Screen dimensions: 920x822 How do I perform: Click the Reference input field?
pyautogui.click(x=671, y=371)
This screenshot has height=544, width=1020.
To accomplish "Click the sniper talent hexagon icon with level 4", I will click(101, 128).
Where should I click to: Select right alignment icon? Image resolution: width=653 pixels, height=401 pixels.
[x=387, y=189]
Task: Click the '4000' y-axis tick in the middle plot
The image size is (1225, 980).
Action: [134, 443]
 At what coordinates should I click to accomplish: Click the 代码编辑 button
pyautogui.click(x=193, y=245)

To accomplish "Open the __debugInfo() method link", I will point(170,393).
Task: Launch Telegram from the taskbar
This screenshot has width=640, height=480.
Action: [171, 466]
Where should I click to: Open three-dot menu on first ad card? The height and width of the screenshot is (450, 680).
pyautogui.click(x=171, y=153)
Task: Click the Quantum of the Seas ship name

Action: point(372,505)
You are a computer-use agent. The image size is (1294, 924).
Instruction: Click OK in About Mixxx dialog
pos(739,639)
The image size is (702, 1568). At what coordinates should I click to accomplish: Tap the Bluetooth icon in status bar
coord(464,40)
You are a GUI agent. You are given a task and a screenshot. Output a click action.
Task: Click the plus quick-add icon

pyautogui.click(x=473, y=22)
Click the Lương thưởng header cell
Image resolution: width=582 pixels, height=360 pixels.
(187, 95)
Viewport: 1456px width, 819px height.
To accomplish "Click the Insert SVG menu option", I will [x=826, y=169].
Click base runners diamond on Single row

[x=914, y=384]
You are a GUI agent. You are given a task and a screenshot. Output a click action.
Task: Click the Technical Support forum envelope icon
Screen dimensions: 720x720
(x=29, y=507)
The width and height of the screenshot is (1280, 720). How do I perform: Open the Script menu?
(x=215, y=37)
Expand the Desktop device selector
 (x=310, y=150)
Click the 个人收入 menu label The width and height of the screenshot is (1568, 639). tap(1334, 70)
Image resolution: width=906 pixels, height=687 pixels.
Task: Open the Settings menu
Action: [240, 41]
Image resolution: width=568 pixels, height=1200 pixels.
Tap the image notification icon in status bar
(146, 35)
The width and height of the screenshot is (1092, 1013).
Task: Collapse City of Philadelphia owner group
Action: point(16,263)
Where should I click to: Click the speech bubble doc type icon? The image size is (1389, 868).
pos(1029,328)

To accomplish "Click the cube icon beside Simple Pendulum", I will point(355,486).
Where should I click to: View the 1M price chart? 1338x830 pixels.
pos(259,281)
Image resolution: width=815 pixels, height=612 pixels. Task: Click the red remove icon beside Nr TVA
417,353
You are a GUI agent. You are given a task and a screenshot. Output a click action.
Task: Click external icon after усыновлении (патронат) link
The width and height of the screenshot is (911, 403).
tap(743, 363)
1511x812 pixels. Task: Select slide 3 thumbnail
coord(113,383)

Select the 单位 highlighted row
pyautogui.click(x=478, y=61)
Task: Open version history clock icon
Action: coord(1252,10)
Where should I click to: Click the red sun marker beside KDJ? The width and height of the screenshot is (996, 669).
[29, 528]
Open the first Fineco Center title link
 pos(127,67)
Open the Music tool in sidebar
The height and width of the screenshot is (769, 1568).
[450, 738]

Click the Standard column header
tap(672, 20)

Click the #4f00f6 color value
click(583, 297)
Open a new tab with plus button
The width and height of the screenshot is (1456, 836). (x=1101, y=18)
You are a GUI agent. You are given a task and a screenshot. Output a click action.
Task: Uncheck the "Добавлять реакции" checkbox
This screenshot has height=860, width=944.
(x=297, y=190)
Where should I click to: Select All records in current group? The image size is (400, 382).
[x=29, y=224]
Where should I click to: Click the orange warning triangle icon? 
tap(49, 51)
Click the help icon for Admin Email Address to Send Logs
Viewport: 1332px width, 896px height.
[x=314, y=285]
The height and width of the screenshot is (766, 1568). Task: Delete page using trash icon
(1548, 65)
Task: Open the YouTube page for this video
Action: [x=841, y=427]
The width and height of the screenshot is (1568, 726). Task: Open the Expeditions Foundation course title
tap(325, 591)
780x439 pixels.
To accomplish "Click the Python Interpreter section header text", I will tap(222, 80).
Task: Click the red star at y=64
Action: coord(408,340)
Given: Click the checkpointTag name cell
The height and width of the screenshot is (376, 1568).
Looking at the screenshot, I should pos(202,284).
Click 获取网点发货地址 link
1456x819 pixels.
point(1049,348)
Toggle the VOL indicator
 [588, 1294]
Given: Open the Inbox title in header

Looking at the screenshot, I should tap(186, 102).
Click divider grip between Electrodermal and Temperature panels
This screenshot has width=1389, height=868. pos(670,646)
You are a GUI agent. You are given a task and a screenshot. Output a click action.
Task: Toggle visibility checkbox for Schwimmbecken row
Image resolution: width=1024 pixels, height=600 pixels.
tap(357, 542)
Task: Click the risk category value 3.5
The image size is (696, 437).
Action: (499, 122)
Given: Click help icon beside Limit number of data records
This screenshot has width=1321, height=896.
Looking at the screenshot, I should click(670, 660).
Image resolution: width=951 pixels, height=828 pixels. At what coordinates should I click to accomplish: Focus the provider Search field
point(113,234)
+++
# Your task
Each line above needs to be written out again exactly.

# Exercise response
Screen dimensions: 920x822 How do I perform: Click the Reference input field?
pyautogui.click(x=671, y=371)
This screenshot has height=544, width=1020.
To accomplish "Click the sniper talent hexagon icon with level 4", I will click(101, 128).
Where should I click to: Select right alignment icon? Image resolution: width=653 pixels, height=401 pixels.
[x=387, y=189]
Task: Click the '4000' y-axis tick in the middle plot
The image size is (1225, 980).
Action: [134, 443]
 At what coordinates should I click to accomplish: Click the 代码编辑 button
pyautogui.click(x=193, y=245)

To accomplish "Open the __debugInfo() method link", I will point(170,393).
Task: Launch Telegram from the taskbar
This screenshot has width=640, height=480.
Action: [171, 466]
Where should I click to: Open three-dot menu on first ad card? The height and width of the screenshot is (450, 680).
pyautogui.click(x=171, y=153)
Task: Click the Quantum of the Seas ship name

Action: point(372,505)
You are a computer-use agent. The image size is (1294, 924).
Instruction: Click OK in About Mixxx dialog
pos(739,639)
The image size is (702, 1568). At what coordinates should I click to accomplish: Tap the Bluetooth icon in status bar
coord(464,40)
You are a GUI agent. You are given a task and a screenshot. Output a click action.
Task: Click the plus quick-add icon

pyautogui.click(x=473, y=22)
Click the Lương thưởng header cell
Image resolution: width=582 pixels, height=360 pixels.
(187, 95)
Viewport: 1456px width, 819px height.
To accomplish "Click the Insert SVG menu option", I will [x=826, y=169].
Click base runners diamond on Single row

[x=914, y=384]
You are a GUI agent. You are given a task and a screenshot. Output a click action.
Task: Click the Technical Support forum envelope icon
Screen dimensions: 720x720
(x=29, y=507)
The width and height of the screenshot is (1280, 720). How do I perform: Open the Script menu?
(x=215, y=37)
Expand the Desktop device selector
 (x=310, y=150)
Click the 个人收入 menu label The width and height of the screenshot is (1568, 639). tap(1334, 70)
Image resolution: width=906 pixels, height=687 pixels.
Task: Open the Settings menu
Action: [240, 41]
Image resolution: width=568 pixels, height=1200 pixels.
Tap the image notification icon in status bar
(146, 35)
The width and height of the screenshot is (1092, 1013).
Task: Collapse City of Philadelphia owner group
Action: point(16,263)
Where should I click to: Click the speech bubble doc type icon? The image size is (1389, 868).
pos(1029,328)

To accomplish "Click the cube icon beside Simple Pendulum", I will point(355,486).
Where should I click to: View the 1M price chart? 1338x830 pixels.
pos(259,281)
Image resolution: width=815 pixels, height=612 pixels. Task: Click the red remove icon beside Nr TVA
417,353
You are a GUI agent. You are given a task and a screenshot. Output a click action.
Task: Click external icon after усыновлении (патронат) link
The width and height of the screenshot is (911, 403).
tap(743, 363)
1511x812 pixels. Task: Select slide 3 thumbnail
coord(113,383)

Select the 单位 highlighted row
pyautogui.click(x=478, y=61)
Task: Open version history clock icon
Action: coord(1252,10)
Where should I click to: Click the red sun marker beside KDJ? The width and height of the screenshot is (996, 669).
[29, 528]
Open the first Fineco Center title link
 pos(127,67)
Open the Music tool in sidebar
The height and width of the screenshot is (769, 1568).
[450, 738]

Click the Standard column header
tap(672, 20)

Click the #4f00f6 color value
click(583, 297)
Open a new tab with plus button
The width and height of the screenshot is (1456, 836). (x=1101, y=18)
You are a GUI agent. You are given a task and a screenshot. Output a click action.
Task: Uncheck the "Добавлять реакции" checkbox
This screenshot has height=860, width=944.
(x=297, y=190)
Where should I click to: Select All records in current group? The image size is (400, 382).
[x=29, y=224]
Where should I click to: Click the orange warning triangle icon? 
tap(49, 51)
Click the help icon for Admin Email Address to Send Logs
Viewport: 1332px width, 896px height.
[x=314, y=285]
The height and width of the screenshot is (766, 1568). Task: Delete page using trash icon
(1548, 65)
Task: Open the YouTube page for this video
Action: [x=841, y=427]
The width and height of the screenshot is (1568, 726). Task: Open the Expeditions Foundation course title
tap(325, 591)
780x439 pixels.
To accomplish "Click the Python Interpreter section header text", I will tap(222, 80).
Task: Click the red star at y=64
Action: coord(408,340)
Given: Click the checkpointTag name cell
The height and width of the screenshot is (376, 1568).
Looking at the screenshot, I should pos(202,284).
Click 获取网点发货地址 link
1456x819 pixels.
point(1049,348)
Toggle the VOL indicator
 [588, 1294]
Given: Open the Inbox title in header

Looking at the screenshot, I should tap(186, 102).
Click divider grip between Electrodermal and Temperature panels
This screenshot has width=1389, height=868. pos(670,646)
You are a GUI agent. You are given a task and a screenshot. Output a click action.
Task: Toggle visibility checkbox for Schwimmbecken row
Image resolution: width=1024 pixels, height=600 pixels.
tap(357, 542)
Task: Click the risk category value 3.5
The image size is (696, 437).
Action: (499, 122)
Given: Click help icon beside Limit number of data records
This screenshot has width=1321, height=896.
Looking at the screenshot, I should click(670, 660).
Image resolution: width=951 pixels, height=828 pixels. At what coordinates should I click to accomplish: Focus the provider Search field
point(113,234)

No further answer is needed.